A subtle failure mode: your alert query returns no data and therefore never fires. If the exporter dies, up == 0 is your safety net.

- alert: TargetDown
  expr: up{job="my-service"} == 0
  for: 5m
  labels:
    severity: page
  annotations:
    summary: "{{ $labels.instance }} has been down for 5 minutes"

Pair symptom alerts with a up-based liveness alert so a dead scrape target can’t hide a real outage behind silence.

Three severities, three destinations

I keep alert severity to three buckets, and routing follows from the label:

• page — wake a human now. User impact, right now.
• ticket — needs attention this week. Degraded but not urgent.
• info — record it, don’t notify. Dashboards and audit.

labels:
  severity: page    # or ticket / info

Your Alertmanager config then routes page to PagerDuty, ticket to a Jira webhook or Slack, and drops info into a log channel. This keeps the pager sacred: if it buzzes, it’s real.

Write annotations for your 3am self

The alert that fires is read by someone half-asleep. Give them a head start. Every alert should answer “what broke, where, and where do I look next” in the annotations.

annotations:
  summary: "p99 latency {{ $value | humanizeDuration }} on {{ $labels.service }}"
  description: "Above SLO for 10m. Runbook: https://wiki/runbooks/latency"
  dashboard: "https://grafana/d/abc/service-overview"

A link to the runbook and the dashboard in the alert itself saves five minutes of fumbling per incident, and five minutes at 3am feels like an hour.

Test before you trust

Prometheus ships promtool, which runs unit tests against your rules. Write a test that feeds in a synthetic time series and asserts the alert fires (or doesn’t). This catches the classic bug where a label typo means the alert can never match.

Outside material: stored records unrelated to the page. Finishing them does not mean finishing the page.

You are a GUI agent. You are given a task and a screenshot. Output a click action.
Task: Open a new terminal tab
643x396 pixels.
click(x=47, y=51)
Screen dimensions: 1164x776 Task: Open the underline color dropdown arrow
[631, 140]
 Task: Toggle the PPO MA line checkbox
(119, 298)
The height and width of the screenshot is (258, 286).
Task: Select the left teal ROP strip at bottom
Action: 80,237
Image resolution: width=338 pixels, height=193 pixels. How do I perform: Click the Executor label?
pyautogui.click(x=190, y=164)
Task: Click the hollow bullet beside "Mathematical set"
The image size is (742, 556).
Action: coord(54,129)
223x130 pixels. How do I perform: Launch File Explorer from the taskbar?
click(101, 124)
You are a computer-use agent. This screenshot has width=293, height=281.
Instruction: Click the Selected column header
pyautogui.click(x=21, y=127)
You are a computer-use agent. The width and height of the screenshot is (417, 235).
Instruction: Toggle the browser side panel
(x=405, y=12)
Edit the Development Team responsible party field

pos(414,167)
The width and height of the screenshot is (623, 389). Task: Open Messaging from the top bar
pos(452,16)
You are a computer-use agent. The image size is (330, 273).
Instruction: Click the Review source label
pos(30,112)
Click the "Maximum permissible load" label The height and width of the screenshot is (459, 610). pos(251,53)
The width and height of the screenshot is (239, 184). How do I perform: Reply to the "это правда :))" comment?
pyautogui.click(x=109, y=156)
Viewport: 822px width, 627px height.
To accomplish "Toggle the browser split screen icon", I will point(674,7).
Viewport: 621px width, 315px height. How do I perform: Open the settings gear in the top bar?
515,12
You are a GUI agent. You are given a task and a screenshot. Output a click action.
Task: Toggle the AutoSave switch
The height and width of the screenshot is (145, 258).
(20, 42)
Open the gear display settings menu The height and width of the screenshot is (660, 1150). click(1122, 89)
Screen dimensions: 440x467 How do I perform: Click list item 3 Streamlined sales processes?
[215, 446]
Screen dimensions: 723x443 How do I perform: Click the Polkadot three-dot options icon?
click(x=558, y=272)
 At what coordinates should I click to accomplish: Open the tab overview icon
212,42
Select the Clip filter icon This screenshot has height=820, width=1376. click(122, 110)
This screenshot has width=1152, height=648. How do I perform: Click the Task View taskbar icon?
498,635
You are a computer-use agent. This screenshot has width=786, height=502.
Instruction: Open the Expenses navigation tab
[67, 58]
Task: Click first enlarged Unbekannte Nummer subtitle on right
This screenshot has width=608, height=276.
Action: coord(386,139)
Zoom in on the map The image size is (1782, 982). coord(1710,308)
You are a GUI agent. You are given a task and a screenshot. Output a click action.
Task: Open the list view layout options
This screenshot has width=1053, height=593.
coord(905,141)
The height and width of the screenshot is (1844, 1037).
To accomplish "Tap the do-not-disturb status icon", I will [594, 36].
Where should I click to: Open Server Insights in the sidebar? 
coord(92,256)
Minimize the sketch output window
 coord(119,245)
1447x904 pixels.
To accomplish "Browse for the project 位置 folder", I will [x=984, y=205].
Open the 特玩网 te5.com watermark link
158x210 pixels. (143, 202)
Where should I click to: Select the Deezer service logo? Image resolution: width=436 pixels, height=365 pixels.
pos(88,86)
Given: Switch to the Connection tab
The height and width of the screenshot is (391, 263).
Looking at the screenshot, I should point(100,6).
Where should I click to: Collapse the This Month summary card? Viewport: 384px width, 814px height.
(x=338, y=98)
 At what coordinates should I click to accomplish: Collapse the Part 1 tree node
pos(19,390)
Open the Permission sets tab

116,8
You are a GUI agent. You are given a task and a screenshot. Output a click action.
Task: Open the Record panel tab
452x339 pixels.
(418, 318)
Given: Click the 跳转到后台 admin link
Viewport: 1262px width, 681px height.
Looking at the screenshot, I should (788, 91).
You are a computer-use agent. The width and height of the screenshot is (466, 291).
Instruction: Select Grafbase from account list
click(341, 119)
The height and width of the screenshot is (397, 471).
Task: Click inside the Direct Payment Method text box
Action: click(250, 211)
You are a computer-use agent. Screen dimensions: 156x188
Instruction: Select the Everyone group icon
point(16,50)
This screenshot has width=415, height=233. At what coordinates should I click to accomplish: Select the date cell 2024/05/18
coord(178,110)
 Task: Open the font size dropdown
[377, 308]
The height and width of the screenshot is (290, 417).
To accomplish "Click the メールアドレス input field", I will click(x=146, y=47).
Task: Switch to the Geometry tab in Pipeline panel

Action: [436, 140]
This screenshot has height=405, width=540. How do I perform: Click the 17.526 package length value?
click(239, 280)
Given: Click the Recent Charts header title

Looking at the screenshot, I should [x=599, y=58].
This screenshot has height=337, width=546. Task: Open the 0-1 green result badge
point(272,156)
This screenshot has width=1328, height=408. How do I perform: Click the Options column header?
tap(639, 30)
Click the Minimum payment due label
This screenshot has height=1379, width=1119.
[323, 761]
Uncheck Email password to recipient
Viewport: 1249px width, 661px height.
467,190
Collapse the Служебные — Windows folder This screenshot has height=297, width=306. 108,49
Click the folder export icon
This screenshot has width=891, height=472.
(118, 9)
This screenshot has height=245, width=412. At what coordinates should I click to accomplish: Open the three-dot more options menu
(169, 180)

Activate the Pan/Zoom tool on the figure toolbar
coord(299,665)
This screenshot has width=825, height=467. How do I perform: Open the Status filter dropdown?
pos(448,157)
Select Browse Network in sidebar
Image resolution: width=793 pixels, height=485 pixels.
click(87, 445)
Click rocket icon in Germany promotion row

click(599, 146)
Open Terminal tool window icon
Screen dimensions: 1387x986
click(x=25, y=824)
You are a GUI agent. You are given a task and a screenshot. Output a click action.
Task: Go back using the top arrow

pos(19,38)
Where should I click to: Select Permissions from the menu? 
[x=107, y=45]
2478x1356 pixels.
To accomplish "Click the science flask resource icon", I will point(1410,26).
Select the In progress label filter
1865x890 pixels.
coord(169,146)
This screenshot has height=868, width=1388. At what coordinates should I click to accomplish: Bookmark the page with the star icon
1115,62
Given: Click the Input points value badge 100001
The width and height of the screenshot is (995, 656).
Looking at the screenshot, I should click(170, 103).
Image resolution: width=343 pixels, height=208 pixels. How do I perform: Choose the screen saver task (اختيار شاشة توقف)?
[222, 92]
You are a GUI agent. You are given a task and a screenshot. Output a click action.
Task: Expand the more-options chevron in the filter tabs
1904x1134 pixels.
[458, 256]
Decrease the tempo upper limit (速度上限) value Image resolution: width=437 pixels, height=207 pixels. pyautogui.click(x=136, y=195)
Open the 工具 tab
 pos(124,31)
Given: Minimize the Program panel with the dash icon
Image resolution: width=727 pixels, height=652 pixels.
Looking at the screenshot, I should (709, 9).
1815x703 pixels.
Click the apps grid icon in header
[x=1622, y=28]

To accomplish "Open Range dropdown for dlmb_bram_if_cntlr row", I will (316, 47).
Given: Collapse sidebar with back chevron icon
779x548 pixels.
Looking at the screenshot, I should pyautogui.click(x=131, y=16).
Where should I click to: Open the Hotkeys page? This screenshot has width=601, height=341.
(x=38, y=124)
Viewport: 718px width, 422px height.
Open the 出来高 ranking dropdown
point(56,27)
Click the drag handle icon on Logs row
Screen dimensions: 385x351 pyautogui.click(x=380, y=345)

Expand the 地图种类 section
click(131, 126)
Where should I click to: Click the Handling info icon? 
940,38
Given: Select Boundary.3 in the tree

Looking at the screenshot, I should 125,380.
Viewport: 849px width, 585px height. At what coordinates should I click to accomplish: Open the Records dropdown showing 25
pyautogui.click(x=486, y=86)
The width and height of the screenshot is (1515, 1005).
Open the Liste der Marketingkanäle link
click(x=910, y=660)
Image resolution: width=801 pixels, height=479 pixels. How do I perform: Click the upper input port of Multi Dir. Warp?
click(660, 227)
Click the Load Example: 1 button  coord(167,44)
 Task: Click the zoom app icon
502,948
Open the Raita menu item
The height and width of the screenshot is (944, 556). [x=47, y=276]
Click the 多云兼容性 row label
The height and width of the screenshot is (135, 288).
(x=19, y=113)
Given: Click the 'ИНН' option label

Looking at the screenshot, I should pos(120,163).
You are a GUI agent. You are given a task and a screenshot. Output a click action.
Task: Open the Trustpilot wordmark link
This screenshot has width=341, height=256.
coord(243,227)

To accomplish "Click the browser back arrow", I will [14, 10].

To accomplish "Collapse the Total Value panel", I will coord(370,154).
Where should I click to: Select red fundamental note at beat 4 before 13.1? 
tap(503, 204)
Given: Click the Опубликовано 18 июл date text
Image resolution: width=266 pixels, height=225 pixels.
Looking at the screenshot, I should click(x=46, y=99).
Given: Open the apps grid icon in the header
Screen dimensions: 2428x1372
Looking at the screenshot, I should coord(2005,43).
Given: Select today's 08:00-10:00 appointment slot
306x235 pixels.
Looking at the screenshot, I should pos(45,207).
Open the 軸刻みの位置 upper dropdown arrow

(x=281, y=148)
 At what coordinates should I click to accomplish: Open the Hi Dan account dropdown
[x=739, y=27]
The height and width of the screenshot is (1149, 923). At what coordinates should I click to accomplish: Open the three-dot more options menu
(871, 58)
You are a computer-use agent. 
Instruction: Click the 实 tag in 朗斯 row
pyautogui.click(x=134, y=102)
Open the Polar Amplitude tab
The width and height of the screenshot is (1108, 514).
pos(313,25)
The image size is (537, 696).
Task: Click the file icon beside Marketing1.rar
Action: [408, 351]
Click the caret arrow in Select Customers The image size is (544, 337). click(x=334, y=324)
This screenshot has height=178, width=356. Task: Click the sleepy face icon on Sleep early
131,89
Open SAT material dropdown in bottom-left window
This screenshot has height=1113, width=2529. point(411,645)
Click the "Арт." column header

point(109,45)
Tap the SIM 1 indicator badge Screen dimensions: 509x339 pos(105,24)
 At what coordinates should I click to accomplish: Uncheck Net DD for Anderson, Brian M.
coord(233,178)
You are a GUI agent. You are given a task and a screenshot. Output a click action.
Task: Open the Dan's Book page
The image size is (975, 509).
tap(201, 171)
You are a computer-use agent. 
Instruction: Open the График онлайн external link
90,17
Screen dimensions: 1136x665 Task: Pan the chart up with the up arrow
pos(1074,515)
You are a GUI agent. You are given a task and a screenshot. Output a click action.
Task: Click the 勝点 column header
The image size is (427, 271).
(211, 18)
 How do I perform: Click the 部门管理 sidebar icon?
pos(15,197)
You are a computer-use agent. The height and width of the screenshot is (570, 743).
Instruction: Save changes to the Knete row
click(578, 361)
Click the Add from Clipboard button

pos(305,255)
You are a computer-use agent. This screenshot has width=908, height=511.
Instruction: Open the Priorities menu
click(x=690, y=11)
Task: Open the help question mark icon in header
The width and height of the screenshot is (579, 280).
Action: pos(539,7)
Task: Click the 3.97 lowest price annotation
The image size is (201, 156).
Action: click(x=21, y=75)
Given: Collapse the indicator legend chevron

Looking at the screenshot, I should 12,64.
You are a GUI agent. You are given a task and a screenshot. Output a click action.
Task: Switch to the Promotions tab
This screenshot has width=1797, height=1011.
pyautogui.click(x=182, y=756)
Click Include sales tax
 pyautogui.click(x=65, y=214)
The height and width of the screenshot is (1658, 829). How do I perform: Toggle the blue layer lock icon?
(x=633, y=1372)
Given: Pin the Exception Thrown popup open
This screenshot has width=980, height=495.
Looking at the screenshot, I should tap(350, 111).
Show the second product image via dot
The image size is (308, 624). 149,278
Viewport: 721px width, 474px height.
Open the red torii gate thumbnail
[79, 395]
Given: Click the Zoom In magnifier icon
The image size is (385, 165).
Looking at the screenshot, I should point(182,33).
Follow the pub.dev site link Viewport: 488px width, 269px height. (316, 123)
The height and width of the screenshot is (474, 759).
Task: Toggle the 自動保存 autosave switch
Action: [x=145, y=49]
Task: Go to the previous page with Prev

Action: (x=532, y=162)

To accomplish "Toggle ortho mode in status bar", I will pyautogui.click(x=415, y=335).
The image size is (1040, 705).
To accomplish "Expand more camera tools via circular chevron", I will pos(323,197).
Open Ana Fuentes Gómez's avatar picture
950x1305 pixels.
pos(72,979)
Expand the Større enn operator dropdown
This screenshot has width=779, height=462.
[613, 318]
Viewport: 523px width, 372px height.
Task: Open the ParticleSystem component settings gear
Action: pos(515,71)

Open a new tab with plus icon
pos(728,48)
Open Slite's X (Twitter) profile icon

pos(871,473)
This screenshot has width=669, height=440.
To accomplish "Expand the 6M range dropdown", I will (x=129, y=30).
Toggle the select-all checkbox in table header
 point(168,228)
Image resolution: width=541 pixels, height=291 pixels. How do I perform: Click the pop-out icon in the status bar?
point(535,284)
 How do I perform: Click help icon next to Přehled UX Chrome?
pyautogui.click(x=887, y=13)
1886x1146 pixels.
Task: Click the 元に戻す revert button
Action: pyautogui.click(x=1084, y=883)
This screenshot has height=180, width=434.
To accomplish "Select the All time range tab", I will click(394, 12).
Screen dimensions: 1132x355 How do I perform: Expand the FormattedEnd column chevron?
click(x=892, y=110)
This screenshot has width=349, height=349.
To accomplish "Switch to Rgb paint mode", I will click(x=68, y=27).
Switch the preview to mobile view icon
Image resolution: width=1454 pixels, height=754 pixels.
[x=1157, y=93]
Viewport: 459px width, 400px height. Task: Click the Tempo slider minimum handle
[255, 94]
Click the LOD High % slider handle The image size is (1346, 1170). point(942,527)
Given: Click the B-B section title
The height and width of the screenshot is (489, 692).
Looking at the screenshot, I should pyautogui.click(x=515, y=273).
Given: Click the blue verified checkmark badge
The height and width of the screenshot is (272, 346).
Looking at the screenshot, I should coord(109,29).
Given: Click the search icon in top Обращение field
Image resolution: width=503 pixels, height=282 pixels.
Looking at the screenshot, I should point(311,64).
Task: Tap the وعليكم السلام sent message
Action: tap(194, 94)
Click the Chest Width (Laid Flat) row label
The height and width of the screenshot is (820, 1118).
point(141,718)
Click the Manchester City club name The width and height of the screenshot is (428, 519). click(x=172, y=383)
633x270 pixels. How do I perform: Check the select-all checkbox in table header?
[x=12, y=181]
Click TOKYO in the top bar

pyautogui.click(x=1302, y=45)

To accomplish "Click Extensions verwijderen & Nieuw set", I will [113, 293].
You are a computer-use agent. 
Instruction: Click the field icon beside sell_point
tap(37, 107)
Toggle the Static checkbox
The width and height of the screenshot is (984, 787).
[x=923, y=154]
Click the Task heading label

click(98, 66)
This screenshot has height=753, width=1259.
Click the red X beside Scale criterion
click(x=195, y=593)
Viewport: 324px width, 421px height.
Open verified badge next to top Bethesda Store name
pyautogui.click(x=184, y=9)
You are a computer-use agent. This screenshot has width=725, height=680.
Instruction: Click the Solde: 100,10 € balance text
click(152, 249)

promtool test rules alert_tests.yaml

I won’t merge a new alert without a test that proves it fires on the bad case and stays silent on the good one. It’s the cheapest insurance in monitoring.

Where AI helps

Drafting the shape of a good rule — symptom-based expression, sensible for, useful annotations — is repetitive, and that’s exactly what AI is good at. I describe the symptom in plain language (“page me when the payment service’s error rate stays above 5% for ten minutes”) and let it produce the YAML with the rate-based expression and a for clause already in place.

It won’t know your real thresholds or metric names, so you always tune and verify. But starting from a structurally-correct draft beats hand-typing YAML at midnight. Our Alert Rule Generator bakes these conventions in, and we keep a library of monitoring prompts for the cases it doesn’t cover.

The test of a good alerting system

Here’s how you know your alerts are good: people trust the pager. When it fires, they assume something is genuinely wrong, because experience has taught them it usually is. That trust is the whole point. Every false page chips away at it, and every well-designed rule — symptom-based, windowed, with a sensible for and a runbook link — builds it back.

Aim for a pager that’s quiet most of the time and right when it isn’t. That’s not luck. It’s design.

Generated alert rules are assistive, not authoritative. Always tune thresholds to your own system and test rules with promtool before deploying.